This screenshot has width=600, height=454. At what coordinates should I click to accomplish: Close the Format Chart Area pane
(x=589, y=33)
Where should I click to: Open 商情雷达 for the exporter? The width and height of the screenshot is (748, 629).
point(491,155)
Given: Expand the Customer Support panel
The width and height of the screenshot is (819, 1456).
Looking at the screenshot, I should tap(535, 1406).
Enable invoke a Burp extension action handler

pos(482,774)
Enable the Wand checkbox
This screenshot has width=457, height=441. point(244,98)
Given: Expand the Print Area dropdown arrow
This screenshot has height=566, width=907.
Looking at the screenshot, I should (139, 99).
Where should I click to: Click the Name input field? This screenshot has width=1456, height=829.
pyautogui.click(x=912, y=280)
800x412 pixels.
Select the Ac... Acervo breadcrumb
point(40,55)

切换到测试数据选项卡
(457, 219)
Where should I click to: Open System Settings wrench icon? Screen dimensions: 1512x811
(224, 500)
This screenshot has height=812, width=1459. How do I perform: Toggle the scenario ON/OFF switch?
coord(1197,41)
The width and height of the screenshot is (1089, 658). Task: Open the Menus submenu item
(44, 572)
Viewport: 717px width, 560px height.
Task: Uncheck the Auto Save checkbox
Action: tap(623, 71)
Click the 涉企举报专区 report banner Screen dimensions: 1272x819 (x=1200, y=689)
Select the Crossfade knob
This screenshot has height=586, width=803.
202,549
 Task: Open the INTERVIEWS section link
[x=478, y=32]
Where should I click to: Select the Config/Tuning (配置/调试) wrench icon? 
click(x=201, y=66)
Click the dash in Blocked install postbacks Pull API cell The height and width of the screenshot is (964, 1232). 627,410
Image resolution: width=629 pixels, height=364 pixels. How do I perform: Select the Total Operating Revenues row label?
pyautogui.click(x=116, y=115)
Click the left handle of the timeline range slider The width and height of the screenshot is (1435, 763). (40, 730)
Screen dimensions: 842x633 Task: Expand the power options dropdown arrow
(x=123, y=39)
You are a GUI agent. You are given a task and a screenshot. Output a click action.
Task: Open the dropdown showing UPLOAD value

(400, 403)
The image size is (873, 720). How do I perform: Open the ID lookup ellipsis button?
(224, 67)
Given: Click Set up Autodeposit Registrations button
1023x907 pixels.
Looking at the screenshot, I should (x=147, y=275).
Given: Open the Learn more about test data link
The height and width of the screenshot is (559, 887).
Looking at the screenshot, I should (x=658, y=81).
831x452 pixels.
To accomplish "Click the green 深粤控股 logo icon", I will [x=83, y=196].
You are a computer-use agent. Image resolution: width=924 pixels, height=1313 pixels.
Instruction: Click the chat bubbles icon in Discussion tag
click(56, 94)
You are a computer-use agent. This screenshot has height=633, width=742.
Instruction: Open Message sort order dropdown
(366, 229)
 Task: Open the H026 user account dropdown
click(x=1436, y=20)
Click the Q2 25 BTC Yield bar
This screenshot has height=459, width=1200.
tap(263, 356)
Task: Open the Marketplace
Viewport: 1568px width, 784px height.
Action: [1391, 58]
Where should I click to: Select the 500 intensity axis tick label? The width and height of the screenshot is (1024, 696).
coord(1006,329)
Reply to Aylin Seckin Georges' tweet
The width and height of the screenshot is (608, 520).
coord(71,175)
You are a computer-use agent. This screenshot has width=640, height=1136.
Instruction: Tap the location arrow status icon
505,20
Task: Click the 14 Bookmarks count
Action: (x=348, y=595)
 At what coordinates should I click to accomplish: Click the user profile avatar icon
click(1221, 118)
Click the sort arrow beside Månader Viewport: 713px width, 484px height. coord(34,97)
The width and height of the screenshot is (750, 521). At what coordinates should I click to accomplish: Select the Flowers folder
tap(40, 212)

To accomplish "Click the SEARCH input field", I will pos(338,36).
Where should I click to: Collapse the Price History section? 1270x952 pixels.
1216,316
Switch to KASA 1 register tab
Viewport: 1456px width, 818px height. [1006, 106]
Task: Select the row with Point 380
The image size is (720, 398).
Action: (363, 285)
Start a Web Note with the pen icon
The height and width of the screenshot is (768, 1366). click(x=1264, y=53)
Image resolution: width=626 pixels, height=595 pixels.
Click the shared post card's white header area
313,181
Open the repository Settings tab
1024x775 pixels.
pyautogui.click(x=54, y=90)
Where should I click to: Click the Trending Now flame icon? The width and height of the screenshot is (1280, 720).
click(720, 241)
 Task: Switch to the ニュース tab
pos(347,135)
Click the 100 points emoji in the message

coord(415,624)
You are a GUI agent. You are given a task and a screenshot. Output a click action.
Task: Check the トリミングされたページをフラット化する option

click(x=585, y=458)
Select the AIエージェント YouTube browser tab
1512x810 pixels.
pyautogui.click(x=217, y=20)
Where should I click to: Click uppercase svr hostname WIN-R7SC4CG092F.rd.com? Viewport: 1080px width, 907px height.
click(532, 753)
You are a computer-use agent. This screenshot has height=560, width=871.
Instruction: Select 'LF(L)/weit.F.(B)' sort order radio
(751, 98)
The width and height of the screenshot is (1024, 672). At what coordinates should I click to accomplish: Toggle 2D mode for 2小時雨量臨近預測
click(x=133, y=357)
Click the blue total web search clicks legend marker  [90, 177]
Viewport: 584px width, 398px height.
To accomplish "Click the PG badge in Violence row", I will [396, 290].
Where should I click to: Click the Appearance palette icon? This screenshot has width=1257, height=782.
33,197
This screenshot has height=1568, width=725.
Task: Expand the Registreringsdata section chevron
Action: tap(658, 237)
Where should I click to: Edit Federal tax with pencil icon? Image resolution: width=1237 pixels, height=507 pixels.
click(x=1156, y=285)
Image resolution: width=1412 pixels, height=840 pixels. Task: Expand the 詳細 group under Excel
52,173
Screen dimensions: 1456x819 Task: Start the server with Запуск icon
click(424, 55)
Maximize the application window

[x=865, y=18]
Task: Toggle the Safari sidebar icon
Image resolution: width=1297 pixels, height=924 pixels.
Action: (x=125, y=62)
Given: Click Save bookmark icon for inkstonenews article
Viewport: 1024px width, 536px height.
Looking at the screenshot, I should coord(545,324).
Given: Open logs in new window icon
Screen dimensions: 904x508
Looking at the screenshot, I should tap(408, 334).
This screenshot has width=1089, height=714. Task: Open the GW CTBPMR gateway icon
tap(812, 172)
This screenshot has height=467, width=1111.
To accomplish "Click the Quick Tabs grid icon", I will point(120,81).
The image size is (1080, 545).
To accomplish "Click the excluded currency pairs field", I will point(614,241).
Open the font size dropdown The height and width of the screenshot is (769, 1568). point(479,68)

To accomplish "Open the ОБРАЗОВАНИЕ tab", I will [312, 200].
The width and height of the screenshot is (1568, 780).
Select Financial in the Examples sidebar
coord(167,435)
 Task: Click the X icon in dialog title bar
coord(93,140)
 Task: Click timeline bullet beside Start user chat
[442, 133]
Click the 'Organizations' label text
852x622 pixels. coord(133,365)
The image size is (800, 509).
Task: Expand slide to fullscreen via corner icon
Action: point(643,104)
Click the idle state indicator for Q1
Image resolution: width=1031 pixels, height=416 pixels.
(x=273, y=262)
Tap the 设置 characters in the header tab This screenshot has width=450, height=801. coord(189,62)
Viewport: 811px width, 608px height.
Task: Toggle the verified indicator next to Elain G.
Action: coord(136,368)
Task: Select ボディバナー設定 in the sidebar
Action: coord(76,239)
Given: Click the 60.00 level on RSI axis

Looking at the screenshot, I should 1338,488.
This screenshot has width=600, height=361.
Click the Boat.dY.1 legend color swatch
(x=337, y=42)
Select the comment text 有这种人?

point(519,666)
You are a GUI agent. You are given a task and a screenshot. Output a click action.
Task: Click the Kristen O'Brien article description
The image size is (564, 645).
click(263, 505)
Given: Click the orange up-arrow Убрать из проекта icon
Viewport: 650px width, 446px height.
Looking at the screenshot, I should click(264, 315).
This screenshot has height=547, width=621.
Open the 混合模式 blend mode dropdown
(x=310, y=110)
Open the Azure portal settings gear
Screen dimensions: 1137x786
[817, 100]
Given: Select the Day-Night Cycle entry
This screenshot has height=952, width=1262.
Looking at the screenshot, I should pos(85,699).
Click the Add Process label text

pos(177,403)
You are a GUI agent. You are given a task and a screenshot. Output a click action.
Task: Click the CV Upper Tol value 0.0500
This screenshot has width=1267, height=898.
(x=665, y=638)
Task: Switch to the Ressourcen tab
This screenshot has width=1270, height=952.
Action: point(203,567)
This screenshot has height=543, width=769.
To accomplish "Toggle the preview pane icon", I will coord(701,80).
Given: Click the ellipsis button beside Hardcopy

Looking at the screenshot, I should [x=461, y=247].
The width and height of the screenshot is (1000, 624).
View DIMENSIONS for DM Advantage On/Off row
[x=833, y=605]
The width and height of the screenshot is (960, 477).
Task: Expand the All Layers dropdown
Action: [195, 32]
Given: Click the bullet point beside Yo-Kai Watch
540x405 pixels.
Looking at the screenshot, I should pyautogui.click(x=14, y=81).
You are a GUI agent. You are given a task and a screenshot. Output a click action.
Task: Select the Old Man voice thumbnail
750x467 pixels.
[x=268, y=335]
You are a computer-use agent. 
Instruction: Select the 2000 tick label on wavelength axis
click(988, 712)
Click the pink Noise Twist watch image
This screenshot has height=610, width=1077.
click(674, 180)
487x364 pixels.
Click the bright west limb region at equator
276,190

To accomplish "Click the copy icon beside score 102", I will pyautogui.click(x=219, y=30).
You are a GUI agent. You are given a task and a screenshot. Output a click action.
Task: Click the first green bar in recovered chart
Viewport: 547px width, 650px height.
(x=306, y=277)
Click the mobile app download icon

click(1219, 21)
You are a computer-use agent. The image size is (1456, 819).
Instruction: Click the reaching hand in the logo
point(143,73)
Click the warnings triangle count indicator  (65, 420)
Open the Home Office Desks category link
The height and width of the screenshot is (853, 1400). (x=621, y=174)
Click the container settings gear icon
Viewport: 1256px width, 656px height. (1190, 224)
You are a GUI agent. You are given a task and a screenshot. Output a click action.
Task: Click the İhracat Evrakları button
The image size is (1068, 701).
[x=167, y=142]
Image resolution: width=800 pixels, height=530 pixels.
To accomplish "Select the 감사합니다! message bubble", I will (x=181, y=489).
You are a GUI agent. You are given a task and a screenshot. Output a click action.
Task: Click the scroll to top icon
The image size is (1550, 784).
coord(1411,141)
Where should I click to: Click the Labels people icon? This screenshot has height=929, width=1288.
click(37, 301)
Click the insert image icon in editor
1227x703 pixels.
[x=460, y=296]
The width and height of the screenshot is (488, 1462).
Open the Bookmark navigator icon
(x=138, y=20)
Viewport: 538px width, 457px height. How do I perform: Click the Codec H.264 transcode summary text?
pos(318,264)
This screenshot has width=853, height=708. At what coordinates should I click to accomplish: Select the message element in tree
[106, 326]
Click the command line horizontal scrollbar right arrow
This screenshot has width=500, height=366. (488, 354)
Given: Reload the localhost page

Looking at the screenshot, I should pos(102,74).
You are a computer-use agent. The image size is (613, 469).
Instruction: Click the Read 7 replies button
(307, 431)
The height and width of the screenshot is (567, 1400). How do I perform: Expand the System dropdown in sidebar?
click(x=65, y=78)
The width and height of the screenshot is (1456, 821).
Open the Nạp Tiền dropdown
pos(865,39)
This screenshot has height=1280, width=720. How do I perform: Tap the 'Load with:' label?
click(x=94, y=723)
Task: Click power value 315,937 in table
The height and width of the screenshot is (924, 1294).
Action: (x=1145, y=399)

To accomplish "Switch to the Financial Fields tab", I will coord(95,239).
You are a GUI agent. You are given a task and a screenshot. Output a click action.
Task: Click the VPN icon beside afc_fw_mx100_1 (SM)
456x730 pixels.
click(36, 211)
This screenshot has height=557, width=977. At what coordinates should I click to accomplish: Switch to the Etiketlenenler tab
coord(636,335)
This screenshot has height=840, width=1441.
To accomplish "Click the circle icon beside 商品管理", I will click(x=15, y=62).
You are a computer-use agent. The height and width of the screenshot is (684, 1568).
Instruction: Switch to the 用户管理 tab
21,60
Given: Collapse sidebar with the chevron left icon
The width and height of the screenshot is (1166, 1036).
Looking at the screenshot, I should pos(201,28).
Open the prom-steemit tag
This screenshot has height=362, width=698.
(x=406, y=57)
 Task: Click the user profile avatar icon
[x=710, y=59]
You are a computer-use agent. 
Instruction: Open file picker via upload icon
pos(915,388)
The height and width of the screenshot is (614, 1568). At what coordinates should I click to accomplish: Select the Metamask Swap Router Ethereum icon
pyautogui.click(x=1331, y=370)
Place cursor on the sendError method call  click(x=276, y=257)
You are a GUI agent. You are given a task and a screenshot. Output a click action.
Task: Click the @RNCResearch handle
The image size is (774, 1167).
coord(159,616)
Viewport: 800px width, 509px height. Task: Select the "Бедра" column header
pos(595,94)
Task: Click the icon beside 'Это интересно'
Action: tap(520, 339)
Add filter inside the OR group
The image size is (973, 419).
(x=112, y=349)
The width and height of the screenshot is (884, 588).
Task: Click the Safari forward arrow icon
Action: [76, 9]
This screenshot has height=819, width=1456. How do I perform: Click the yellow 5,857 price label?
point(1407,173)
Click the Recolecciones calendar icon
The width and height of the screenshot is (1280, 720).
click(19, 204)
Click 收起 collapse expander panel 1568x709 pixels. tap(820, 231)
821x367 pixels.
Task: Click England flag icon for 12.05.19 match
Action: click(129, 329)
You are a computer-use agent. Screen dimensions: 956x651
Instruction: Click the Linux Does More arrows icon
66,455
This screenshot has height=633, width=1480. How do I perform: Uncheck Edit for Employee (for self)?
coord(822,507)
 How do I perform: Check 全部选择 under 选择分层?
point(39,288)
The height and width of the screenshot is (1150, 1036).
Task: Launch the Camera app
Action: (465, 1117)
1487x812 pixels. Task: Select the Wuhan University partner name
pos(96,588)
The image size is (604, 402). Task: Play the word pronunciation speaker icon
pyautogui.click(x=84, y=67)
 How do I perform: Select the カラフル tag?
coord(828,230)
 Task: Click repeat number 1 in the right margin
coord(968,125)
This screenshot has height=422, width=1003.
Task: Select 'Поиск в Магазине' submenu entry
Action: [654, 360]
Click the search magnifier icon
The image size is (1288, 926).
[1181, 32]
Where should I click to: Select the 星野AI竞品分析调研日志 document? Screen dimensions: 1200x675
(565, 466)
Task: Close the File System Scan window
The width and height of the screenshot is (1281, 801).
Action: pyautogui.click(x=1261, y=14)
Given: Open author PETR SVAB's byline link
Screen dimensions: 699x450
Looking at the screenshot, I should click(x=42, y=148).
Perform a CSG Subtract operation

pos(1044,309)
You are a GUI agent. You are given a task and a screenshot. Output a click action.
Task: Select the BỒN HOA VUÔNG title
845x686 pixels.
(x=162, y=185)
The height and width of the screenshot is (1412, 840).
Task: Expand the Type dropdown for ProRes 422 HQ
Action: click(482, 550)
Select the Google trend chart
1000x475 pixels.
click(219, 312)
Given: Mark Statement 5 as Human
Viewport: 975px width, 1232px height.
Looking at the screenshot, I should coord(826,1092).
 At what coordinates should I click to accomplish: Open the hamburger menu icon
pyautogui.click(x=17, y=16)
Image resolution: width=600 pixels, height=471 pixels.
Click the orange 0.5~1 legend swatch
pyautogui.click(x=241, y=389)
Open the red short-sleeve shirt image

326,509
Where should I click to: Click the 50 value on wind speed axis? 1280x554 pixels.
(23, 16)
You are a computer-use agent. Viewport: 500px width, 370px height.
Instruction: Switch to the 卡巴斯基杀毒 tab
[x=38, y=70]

***

— Task prompt —
From the material above, please return each line containing "green".

— Output below —
To accomplish "Click the green 深粤控股 logo icon", I will [x=83, y=196].
Task: Click the first green bar in recovered chart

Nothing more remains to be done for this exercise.